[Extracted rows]
::::
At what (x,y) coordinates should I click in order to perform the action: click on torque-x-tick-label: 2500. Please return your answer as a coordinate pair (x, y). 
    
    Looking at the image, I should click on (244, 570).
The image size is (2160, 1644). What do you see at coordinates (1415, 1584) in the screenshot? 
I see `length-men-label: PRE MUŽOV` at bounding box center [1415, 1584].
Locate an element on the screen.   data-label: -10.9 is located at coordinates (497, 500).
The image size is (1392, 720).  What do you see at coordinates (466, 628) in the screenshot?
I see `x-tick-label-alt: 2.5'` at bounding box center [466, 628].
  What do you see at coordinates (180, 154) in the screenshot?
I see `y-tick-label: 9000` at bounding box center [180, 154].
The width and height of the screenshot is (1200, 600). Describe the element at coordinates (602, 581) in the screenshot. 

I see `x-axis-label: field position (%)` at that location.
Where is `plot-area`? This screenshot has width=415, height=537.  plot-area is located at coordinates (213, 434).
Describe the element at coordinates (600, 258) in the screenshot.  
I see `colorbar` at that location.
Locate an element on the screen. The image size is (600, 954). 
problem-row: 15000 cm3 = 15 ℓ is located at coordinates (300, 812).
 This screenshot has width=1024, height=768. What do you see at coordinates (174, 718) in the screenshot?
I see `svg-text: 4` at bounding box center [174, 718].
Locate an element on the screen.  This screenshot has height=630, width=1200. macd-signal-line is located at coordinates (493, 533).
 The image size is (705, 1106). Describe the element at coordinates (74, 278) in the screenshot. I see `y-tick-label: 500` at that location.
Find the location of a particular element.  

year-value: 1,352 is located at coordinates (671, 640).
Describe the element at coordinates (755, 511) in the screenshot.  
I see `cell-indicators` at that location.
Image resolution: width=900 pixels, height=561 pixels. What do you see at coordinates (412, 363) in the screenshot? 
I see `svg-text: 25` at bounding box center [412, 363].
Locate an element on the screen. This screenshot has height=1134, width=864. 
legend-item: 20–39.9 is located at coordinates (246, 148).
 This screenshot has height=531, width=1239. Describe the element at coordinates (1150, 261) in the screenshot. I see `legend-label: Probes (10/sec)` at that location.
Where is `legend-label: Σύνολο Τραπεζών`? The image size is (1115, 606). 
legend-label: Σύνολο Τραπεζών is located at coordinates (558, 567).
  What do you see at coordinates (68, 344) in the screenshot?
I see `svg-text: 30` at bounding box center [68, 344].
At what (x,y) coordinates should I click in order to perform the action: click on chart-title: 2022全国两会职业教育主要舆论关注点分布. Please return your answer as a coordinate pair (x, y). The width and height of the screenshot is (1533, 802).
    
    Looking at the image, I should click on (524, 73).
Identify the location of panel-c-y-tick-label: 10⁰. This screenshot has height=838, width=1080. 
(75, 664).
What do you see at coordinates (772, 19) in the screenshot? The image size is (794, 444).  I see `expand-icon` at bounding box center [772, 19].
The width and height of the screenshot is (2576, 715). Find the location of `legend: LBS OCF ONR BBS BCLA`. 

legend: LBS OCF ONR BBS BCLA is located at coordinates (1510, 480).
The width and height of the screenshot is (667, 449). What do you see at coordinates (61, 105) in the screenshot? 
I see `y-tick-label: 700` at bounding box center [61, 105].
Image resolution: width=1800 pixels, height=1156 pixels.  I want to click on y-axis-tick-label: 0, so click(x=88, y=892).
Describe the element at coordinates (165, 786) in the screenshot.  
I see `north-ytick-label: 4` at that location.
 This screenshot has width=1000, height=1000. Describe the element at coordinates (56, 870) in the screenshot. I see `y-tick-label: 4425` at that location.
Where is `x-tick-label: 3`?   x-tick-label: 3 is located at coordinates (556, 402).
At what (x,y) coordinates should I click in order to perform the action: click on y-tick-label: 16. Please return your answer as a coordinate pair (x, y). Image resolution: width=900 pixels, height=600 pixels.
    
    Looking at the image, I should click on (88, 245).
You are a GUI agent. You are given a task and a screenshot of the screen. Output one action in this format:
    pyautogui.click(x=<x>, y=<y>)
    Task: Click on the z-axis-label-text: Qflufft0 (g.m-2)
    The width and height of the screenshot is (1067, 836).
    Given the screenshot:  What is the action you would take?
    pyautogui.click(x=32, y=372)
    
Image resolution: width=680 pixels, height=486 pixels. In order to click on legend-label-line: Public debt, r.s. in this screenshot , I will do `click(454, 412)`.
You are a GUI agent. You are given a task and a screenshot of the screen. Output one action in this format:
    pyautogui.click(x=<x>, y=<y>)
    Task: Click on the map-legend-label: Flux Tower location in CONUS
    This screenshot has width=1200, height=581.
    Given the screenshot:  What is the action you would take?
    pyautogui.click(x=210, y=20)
::::
Convert every row above into a numbered list with one line per item, leaving out any blank lines.

Task response:
1. At what (x,y) coordinates should I click in order to perform the action: click on torque-x-tick-label: 2500. Please return your answer as a coordinate pair (x, y). 
2.     Looking at the image, I should click on (244, 570).
3. The image size is (2160, 1644). What do you see at coordinates (1415, 1584) in the screenshot? 
4. I see `length-men-label: PRE MUŽOV` at bounding box center [1415, 1584].
5. Locate an element on the screen.   data-label: -10.9 is located at coordinates (497, 500).
6. The image size is (1392, 720).  What do you see at coordinates (466, 628) in the screenshot?
7. I see `x-tick-label-alt: 2.5'` at bounding box center [466, 628].
8.   What do you see at coordinates (180, 154) in the screenshot?
9. I see `y-tick-label: 9000` at bounding box center [180, 154].
10. The width and height of the screenshot is (1200, 600). Describe the element at coordinates (602, 581) in the screenshot. 
11. I see `x-axis-label: field position (%)` at that location.
12. Where is `plot-area`? This screenshot has width=415, height=537.  plot-area is located at coordinates (213, 434).
13. Describe the element at coordinates (600, 258) in the screenshot.  
14. I see `colorbar` at that location.
15. Locate an element on the screen. The image size is (600, 954). 
16. problem-row: 15000 cm3 = 15 ℓ is located at coordinates (300, 812).
17.  This screenshot has width=1024, height=768. What do you see at coordinates (174, 718) in the screenshot?
18. I see `svg-text: 4` at bounding box center [174, 718].
19. Locate an element on the screen.  This screenshot has height=630, width=1200. macd-signal-line is located at coordinates (493, 533).
20.  The image size is (705, 1106). Describe the element at coordinates (74, 278) in the screenshot. I see `y-tick-label: 500` at that location.
21. Find the location of a particular element.  
22. year-value: 1,352 is located at coordinates (671, 640).
23. Describe the element at coordinates (755, 511) in the screenshot.  
24. I see `cell-indicators` at that location.
25. Image resolution: width=900 pixels, height=561 pixels. What do you see at coordinates (412, 363) in the screenshot? 
26. I see `svg-text: 25` at bounding box center [412, 363].
27. Locate an element on the screen. This screenshot has height=1134, width=864. 
28. legend-item: 20–39.9 is located at coordinates (246, 148).
29.  This screenshot has height=531, width=1239. Describe the element at coordinates (1150, 261) in the screenshot. I see `legend-label: Probes (10/sec)` at that location.
30. Where is `legend-label: Σύνολο Τραπεζών`? The image size is (1115, 606). 
31. legend-label: Σύνολο Τραπεζών is located at coordinates (558, 567).
32.   What do you see at coordinates (68, 344) in the screenshot?
33. I see `svg-text: 30` at bounding box center [68, 344].
34. At what (x,y) coordinates should I click in order to perform the action: click on chart-title: 2022全国两会职业教育主要舆论关注点分布. Please return your answer as a coordinate pair (x, y). The width and height of the screenshot is (1533, 802).
35.     Looking at the image, I should click on (524, 73).
36. Identify the location of panel-c-y-tick-label: 10⁰. This screenshot has height=838, width=1080. 
37. (75, 664).
38. What do you see at coordinates (772, 19) in the screenshot? The image size is (794, 444).  I see `expand-icon` at bounding box center [772, 19].
39. The width and height of the screenshot is (2576, 715). Find the location of `legend: LBS OCF ONR BBS BCLA`. 
40. legend: LBS OCF ONR BBS BCLA is located at coordinates (1510, 480).
41. The width and height of the screenshot is (667, 449). What do you see at coordinates (61, 105) in the screenshot? 
42. I see `y-tick-label: 700` at bounding box center [61, 105].
43. Image resolution: width=1800 pixels, height=1156 pixels.  I want to click on y-axis-tick-label: 0, so click(x=88, y=892).
44. Describe the element at coordinates (165, 786) in the screenshot.  
45. I see `north-ytick-label: 4` at that location.
46.  This screenshot has width=1000, height=1000. Describe the element at coordinates (56, 870) in the screenshot. I see `y-tick-label: 4425` at that location.
47. Where is `x-tick-label: 3`?   x-tick-label: 3 is located at coordinates (556, 402).
48. At what (x,y) coordinates should I click in order to perform the action: click on y-tick-label: 16. Please return your answer as a coordinate pair (x, y). Image resolution: width=900 pixels, height=600 pixels.
49.     Looking at the image, I should click on (88, 245).
50. You are a GUI agent. You are given a task and a screenshot of the screen. Output one action in this format:
51.     pyautogui.click(x=<x>, y=<y>)
52.     Task: Click on the z-axis-label-text: Qflufft0 (g.m-2)
53.     The width and height of the screenshot is (1067, 836).
54.     Given the screenshot:  What is the action you would take?
55.     pyautogui.click(x=32, y=372)
56. Image resolution: width=680 pixels, height=486 pixels. In order to click on legend-label-line: Public debt, r.s. in this screenshot , I will do `click(454, 412)`.
57. You are a GUI agent. You are given a task and a screenshot of the screen. Output one action in this format:
58.     pyautogui.click(x=<x>, y=<y>)
59.     Task: Click on the map-legend-label: Flux Tower location in CONUS
60.     This screenshot has width=1200, height=581.
61.     Given the screenshot:  What is the action you would take?
62.     pyautogui.click(x=210, y=20)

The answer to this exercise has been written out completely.